The capabilities of these AIs are new and revolutionary, but the story of machines taking over human jobs is not. In Jewish history the most important story of that transition has to do with matzah, and it’s a story that carries important lessons for the present day.
Starting 164 years ago, dozens of European rabbis engaged in a furious debate that would not be fully resolved until the beginning of the 20th century. Matzah, which for millennia had been made by human hands in accordance with the narrow constraints of Jewish law, could now be processed with a series of machines that promised huge savings of time and money. As town after town adopted these machines, opposition began to rise, until it exploded in 1859 with the publication of “An Alert for Israel,” a collection of letters from prestigious rabbis, who adamantly argued that for anyone interested in following the laws of Passover a matzah made with a machine was no better than a loaf of bread.
The arguments for this position were many, but all will sound familiar to anyone following the AI conversation. Like today, some objected to the machines just because they were new and different, but most had more specific concerns. First, there was the matter of lost jobs. In many parts of Europe matzah was made by the poorest members of society, who were given the job as a way to help them raise money before one of the most cost-intensive holidays of the year. Ceding this job to machines would take work from those who could least afford it.
It takes about 20 seconds in a 1,300-degree, coal-and-wood-fired oven to bake shmurah matzah to perfection. (Uriel Heilman)
Beyond economics, there was concern that the machines just weren’t as reliable as people, especially given the rules around matzah-making outlined in Jewish law. What if bits of dough got trapped in the gears, quietly leavening for hours and unknowingly ruining whole batches of matzah in the process? What if the trays warmed the dough too fast? Without proper oversight, how could you trust your own food?
Finally, some objected to the loss of a literal human touch. Jewish law stated that matzah was supposed to be made by people who knew they were baking matzah. A machine, no matter how sophisticated, didn’t “know” anything. How could you eat matzah on Passover knowing that this most important food was made by a mindless machine?
The responses didn’t take long to arrive. “A Cancellation of the Alert,” a collection published the very same yearr, forcefully argued that machine matzah was perfectly fine — and possibly even better than the human product. No, inventions aren’t inherently bad. No, the machines wouldn’t harm the poor, because the machines made matzah less expensive for everyone. No, the machines weren’t prone to error — and they certainly weren’t more error-prone than lazy, careless humans. No, the machines didn’t know what they were doing — but the people who built them did, and wasn’t that enough?
The machines eventually won, but then something happened that I don’t think either side anticipated. With Manichewitz’s machine matzahs claiming most of the American market by the early 20th century, it was now the handmade matzah makers who were on the back foot; it was they and not the machines who needed to demonstrate that they were up to the difficult task of preparing this food with the efficiency and reliability of the machines.

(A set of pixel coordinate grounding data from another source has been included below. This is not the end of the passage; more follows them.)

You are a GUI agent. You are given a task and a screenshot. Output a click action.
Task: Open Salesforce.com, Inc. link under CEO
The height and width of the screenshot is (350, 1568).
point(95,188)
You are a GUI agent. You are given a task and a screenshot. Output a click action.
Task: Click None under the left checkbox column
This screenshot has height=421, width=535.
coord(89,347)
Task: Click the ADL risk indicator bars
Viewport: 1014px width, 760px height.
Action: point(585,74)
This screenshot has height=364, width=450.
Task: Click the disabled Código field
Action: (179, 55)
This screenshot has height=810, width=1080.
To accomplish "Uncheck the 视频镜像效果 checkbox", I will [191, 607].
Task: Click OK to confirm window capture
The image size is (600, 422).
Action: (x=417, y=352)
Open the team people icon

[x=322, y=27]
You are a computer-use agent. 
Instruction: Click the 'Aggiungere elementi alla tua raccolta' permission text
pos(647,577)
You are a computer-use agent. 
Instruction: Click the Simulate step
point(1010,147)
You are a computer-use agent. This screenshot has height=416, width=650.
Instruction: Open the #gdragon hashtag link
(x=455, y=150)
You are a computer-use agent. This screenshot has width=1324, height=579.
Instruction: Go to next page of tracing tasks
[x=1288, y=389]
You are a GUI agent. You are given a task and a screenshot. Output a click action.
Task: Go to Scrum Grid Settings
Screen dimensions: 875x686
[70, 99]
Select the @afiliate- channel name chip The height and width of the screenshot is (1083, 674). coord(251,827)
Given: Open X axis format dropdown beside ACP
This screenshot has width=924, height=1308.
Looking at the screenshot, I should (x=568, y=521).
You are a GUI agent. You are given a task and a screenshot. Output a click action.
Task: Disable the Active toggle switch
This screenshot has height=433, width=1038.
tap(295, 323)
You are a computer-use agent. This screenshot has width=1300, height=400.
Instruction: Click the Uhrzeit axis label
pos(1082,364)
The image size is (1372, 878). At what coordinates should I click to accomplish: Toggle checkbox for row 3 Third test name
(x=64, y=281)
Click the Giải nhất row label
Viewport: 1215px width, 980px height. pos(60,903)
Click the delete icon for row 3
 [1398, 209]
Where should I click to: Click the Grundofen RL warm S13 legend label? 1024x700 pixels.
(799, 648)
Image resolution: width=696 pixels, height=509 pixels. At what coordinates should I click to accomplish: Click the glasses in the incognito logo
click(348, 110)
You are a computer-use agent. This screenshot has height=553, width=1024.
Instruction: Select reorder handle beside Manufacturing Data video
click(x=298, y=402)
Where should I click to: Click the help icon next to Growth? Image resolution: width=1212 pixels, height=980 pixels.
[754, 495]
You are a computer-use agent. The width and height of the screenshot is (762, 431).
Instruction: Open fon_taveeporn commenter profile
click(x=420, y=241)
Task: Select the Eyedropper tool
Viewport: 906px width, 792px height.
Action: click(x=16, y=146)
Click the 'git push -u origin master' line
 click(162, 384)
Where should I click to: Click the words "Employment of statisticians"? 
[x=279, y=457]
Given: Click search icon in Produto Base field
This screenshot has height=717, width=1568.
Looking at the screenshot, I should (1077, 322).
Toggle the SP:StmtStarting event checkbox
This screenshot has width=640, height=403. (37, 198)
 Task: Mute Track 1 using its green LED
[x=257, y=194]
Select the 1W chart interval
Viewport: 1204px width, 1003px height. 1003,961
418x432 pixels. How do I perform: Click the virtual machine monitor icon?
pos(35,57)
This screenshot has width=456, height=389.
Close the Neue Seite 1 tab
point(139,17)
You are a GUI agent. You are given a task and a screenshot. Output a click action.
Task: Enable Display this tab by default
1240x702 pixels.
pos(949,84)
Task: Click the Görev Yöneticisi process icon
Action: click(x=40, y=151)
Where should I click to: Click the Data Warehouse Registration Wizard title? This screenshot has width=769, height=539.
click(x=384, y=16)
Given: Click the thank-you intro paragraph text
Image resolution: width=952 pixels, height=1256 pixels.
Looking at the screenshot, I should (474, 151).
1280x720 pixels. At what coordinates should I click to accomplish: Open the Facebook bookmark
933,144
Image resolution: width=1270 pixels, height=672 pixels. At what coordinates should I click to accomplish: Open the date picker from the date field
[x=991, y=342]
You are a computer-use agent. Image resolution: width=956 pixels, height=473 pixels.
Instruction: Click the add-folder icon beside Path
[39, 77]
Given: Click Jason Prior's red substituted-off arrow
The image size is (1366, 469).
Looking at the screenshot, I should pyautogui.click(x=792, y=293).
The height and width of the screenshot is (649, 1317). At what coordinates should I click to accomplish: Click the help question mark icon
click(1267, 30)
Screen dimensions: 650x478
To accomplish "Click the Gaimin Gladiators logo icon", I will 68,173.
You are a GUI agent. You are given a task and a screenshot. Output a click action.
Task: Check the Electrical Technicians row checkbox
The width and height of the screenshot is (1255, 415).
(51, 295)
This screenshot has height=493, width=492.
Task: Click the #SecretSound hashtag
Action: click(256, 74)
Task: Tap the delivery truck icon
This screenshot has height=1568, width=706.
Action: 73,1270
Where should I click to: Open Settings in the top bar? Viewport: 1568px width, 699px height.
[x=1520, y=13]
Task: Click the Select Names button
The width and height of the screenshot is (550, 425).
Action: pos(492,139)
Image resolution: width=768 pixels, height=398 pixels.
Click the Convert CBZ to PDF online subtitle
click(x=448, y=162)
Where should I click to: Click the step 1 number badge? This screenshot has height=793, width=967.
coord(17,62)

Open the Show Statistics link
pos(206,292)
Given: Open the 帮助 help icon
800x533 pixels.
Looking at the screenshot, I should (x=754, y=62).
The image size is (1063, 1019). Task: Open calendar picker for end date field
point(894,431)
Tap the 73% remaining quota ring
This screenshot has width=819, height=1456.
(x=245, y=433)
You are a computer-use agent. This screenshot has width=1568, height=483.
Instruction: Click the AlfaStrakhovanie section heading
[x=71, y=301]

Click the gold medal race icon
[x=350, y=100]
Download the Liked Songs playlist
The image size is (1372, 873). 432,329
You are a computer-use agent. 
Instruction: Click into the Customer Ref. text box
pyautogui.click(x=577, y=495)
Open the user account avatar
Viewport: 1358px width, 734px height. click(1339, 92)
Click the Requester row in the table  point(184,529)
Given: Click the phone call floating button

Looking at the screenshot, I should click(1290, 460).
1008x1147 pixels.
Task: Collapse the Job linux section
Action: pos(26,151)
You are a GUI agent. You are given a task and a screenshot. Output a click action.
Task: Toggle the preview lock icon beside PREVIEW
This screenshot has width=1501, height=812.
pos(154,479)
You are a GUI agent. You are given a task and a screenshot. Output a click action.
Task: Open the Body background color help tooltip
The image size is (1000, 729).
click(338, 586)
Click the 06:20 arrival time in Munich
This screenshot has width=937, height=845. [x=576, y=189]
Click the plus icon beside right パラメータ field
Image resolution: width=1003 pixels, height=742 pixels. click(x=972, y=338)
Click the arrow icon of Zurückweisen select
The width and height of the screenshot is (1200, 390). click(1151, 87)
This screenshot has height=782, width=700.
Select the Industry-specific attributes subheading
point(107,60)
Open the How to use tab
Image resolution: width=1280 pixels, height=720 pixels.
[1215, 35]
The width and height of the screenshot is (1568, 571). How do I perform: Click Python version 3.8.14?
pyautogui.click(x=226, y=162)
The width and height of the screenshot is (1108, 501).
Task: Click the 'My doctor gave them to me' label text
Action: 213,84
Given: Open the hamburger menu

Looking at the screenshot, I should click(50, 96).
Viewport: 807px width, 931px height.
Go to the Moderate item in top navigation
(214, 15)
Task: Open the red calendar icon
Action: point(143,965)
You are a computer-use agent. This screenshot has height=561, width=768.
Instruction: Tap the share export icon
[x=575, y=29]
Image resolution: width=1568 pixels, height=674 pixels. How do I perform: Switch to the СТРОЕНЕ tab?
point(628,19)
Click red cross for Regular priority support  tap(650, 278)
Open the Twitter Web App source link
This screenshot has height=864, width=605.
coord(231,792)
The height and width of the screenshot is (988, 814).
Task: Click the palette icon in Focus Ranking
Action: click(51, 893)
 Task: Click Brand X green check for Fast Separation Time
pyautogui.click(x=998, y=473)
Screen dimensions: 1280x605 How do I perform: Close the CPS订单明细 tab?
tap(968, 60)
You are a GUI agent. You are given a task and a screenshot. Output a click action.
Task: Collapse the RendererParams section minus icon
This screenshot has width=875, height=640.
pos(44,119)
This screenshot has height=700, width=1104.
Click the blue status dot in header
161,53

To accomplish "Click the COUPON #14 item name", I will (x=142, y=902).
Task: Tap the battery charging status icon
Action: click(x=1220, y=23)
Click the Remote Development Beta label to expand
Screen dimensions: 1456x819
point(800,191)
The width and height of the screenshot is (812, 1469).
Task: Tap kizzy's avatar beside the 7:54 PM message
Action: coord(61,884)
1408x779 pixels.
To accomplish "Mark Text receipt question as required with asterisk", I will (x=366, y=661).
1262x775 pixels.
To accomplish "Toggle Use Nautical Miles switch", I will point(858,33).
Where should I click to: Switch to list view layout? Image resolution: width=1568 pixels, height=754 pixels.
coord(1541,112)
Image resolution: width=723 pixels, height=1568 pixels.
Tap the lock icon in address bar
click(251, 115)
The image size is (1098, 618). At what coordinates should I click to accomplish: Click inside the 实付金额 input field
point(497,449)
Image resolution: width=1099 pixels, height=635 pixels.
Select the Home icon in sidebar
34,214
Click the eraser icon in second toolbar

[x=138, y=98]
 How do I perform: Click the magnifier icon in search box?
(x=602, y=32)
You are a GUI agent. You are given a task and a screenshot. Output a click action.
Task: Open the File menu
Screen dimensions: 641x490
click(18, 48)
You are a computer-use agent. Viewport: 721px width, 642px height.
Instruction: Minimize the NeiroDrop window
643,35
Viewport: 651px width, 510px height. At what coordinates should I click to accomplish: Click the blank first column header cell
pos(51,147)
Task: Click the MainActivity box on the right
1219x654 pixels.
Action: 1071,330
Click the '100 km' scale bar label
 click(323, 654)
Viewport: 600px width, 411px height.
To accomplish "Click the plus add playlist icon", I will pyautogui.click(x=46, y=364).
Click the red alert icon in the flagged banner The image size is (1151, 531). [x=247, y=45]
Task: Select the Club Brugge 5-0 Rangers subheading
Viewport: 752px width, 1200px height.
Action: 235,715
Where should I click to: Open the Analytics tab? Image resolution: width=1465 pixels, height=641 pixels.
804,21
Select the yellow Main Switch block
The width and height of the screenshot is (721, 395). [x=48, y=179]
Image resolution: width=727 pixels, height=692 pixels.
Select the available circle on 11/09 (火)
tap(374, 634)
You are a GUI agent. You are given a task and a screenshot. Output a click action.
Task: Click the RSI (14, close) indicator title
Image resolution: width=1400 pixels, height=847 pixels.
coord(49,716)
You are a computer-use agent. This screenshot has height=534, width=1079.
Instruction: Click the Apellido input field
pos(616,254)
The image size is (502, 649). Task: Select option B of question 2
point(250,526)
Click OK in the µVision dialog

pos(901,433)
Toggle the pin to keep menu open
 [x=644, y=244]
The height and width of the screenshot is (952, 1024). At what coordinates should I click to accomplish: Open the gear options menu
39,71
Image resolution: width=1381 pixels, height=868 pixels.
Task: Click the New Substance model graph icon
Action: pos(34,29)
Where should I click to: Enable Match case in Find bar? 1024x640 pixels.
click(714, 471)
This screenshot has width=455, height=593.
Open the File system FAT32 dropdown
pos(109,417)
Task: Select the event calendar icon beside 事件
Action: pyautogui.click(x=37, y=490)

The result is more than a little tragic. Matzah is the Jewish food with the deepest origins of all — deeper than brisket, deeper than latkes, deeper even than challah — and yet it is the ritual food most likely to be picked up at the supermarket and least likely to be made at home. While there are still communities today that exclusively eat handmade matzah, even this job is now largely outsourced to just a few companies that resemble their machine-driven counterparts in scale. While teachers will sometimes demonstrate how to make matzah for educational purposes, across the religious spectrum the era of locally made matzah is over.
Despite the fact that it’s hard to imagine a simpler baked good — matzah is just flour and water, and it’s literally illegal to spend more than 18 minutes making it — its production is treated as though it is only slightly less complicated than constructing a jet engine, and people are worried about shortages as though matzah were a natural resource or an advanced microchip. The transition has been so complete that we barely remember there was a transition at all.
Baked matzah coming out of the oven at Streit’s Matzo factory on Manhattan’s Lower East Side, date unknown. (Courtesy Streit’s Matzo)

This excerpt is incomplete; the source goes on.